* Set task
Can you give these rows again with every "Toggle" swapped for "Flip" and everything else left unchanged?
────
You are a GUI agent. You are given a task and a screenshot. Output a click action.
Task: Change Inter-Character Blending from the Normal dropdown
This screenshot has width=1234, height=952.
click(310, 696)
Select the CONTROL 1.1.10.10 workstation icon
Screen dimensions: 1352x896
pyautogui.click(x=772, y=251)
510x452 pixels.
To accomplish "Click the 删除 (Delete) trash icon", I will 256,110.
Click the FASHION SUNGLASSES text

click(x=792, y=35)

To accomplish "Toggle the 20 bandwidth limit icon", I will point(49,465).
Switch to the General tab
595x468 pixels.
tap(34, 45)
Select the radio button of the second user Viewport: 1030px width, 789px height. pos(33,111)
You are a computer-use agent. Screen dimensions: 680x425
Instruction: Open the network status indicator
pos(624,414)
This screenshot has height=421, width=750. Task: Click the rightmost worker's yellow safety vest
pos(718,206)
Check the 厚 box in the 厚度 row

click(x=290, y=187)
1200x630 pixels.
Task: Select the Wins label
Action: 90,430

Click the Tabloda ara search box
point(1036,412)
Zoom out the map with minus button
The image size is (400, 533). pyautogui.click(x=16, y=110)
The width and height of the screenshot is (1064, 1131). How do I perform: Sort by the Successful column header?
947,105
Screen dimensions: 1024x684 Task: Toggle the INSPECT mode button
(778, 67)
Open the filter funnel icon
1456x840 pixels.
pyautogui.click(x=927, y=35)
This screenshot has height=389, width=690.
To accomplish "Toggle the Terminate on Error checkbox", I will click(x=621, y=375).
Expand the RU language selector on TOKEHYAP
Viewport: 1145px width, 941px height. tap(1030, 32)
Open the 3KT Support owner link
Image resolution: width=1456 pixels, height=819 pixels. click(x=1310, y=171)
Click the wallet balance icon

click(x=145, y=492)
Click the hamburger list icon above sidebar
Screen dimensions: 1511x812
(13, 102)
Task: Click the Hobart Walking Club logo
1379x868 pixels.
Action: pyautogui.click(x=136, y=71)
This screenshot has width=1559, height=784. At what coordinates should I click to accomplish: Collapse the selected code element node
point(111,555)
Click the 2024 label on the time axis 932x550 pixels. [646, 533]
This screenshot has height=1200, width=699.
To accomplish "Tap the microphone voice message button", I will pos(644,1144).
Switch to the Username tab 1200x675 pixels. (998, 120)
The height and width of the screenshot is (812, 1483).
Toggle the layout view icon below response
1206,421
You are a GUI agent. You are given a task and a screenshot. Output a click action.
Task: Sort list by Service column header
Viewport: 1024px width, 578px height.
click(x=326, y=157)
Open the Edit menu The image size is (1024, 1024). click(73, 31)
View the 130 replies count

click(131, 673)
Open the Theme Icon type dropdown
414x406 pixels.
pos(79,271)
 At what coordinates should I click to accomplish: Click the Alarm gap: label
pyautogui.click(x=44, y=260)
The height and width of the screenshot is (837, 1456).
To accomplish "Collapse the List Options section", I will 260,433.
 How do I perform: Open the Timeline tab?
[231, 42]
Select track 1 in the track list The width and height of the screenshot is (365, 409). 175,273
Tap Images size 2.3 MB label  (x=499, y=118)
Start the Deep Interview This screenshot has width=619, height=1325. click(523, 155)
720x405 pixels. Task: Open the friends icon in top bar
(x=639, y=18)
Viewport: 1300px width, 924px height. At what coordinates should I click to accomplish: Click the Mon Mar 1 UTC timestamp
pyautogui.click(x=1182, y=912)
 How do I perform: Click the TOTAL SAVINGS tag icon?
────
* Answer to this task
You are a GUI agent. You are given a task and a screenshot. Output a click action.
Task: Change Inter-Character Blending from the Normal dropdown
This screenshot has width=1234, height=952.
click(310, 696)
Select the CONTROL 1.1.10.10 workstation icon
Screen dimensions: 1352x896
pyautogui.click(x=772, y=251)
510x452 pixels.
To accomplish "Click the 删除 (Delete) trash icon", I will 256,110.
Click the FASHION SUNGLASSES text

click(x=792, y=35)

To accomplish "Flip the 20 bandwidth limit icon", I will point(49,465).
Switch to the General tab
595x468 pixels.
tap(34, 45)
Select the radio button of the second user Viewport: 1030px width, 789px height. pos(33,111)
You are a computer-use agent. Screen dimensions: 680x425
Instruction: Open the network status indicator
pos(624,414)
This screenshot has height=421, width=750. Task: Click the rightmost worker's yellow safety vest
pos(718,206)
Check the 厚 box in the 厚度 row

click(x=290, y=187)
1200x630 pixels.
Task: Select the Wins label
Action: 90,430

Click the Tabloda ara search box
point(1036,412)
Zoom out the map with minus button
The image size is (400, 533). pyautogui.click(x=16, y=110)
The width and height of the screenshot is (1064, 1131). How do I perform: Sort by the Successful column header?
947,105
Screen dimensions: 1024x684 Task: Flip the INSPECT mode button
(778, 67)
Open the filter funnel icon
1456x840 pixels.
pyautogui.click(x=927, y=35)
This screenshot has height=389, width=690.
To accomplish "Flip the Terminate on Error checkbox", I will click(x=621, y=375).
Expand the RU language selector on TOKEHYAP
Viewport: 1145px width, 941px height. tap(1030, 32)
Open the 3KT Support owner link
Image resolution: width=1456 pixels, height=819 pixels. click(x=1310, y=171)
Click the wallet balance icon

click(x=145, y=492)
Click the hamburger list icon above sidebar
Screen dimensions: 1511x812
(13, 102)
Task: Click the Hobart Walking Club logo
1379x868 pixels.
Action: pyautogui.click(x=136, y=71)
This screenshot has width=1559, height=784. At what coordinates should I click to accomplish: Collapse the selected code element node
point(111,555)
Click the 2024 label on the time axis 932x550 pixels. [646, 533]
This screenshot has height=1200, width=699.
To accomplish "Tap the microphone voice message button", I will pos(644,1144).
Switch to the Username tab 1200x675 pixels. (998, 120)
The height and width of the screenshot is (812, 1483).
Flip the layout view icon below response
1206,421
You are a GUI agent. You are given a task and a screenshot. Output a click action.
Task: Sort list by Service column header
Viewport: 1024px width, 578px height.
click(x=326, y=157)
Open the Edit menu The image size is (1024, 1024). click(73, 31)
View the 130 replies count

click(131, 673)
Open the Theme Icon type dropdown
414x406 pixels.
pos(79,271)
 At what coordinates should I click to accomplish: Click the Alarm gap: label
pyautogui.click(x=44, y=260)
The height and width of the screenshot is (837, 1456).
To accomplish "Collapse the List Options section", I will 260,433.
 How do I perform: Open the Timeline tab?
[231, 42]
Select track 1 in the track list The width and height of the screenshot is (365, 409). 175,273
Tap Images size 2.3 MB label  (x=499, y=118)
Start the Deep Interview This screenshot has width=619, height=1325. click(523, 155)
720x405 pixels. Task: Open the friends icon in top bar
(x=639, y=18)
Viewport: 1300px width, 924px height. At what coordinates should I click to accomplish: Click the Mon Mar 1 UTC timestamp
pyautogui.click(x=1182, y=912)
 How do I perform: Click the TOTAL SAVINGS tag icon?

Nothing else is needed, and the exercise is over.